Nick Dewhirst looks back at the collapse of the Austrian banking system in the 1920s to see what lessons can be applied to today's banking crisis
Once upon a time there was a little bank in Austria, called Creditanstalt. Like many a fable, this one has an important message for present-day readers. Unlike many fables, this one happens to be true.
By 1914 Austria may no longer have been the Holy Roman Empire that dominated the known world, but it was still a major power, the assassination of whose archduke could ignite the first world war.
Unfortunately the price for being on the losing side was to be stripped of many of its territories, including Hungary, Czechoslovakia, and parts of Poland, Romania and Yugoslavia and Russia that it had also overrun.
Without the breadbaskets of these rich agricultural colonies and conquests, it was a world-class financial centre with a row of barren mountains and little else.
Peace therefore brought Austrians little prosperity. Without regular income from servicing successful farmers, its highly paid bankers had to seek other outlets for their financial skills. Fortunately hyperinflation created a stockmarket boom at the beginning of the 1920s, so they switched from customer business to own-account trading.
The long-established Allgemeinen Depositen Bank (United Deposit Bank) fell under the control of Castiglioni, the most famous stockmarket operator of the time, before being passed on to another group of unscrupulous financiers who misappropriated the depositors' funds to support their speculations. As a result of disastrous gambles against the French franc in 1924, the bank failed. The forced liquidation of its investments proved to be the pin that pricked that great bull market.
Prague's Centralbank der Deutschen Sparkassen (Central German Savings Bank) had been founded in 1901 to handle the savings of Bohemian farmers. During the war the headquarters were moved to Vienna, so it also found itself on the losing side and stripped of its high-quality Bohemian banking business.

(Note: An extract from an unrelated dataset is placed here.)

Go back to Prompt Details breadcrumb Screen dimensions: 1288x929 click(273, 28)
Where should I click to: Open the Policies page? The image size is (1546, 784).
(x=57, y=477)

Dr Wutte, another dodgy dealer with great plans, gained control in 1922 as the bull market collapsed, and made a series of misjudged takeovers of several failing banks. These left it undercapitalised, so it folded in 1926.
Boden-Credit-Anstalt (Mortgage Institute), banker to the Kaiser, was a blue-chip bank that similarly fell under the spell of a whiz-kid, Dr Rudolf Sieghard. He overstretched himself, so the bank had insufficient resources to survive a run on the Austrian schilling caused by fascist riots in 1929.
In turn, it was taken over by der Oesterreichischen Creditanstalt fuer Handel und Gewerbe (Austrian Institute for Trade and Industry). This was the bluest of blue-chips, founded by the Rothschilds in 1856, and a core holding for international investors.
The problem was that as the Viennese banking house of cards collapsed, so Creditanstalt acquired more and more of other banks' assets, with the encouragement of the central bank, but without a commensurate increase in capital to support the expanded business. The regulator connived in keeping the banks afloat, not to enrich shareholders, but to maintain confidence in the banking system.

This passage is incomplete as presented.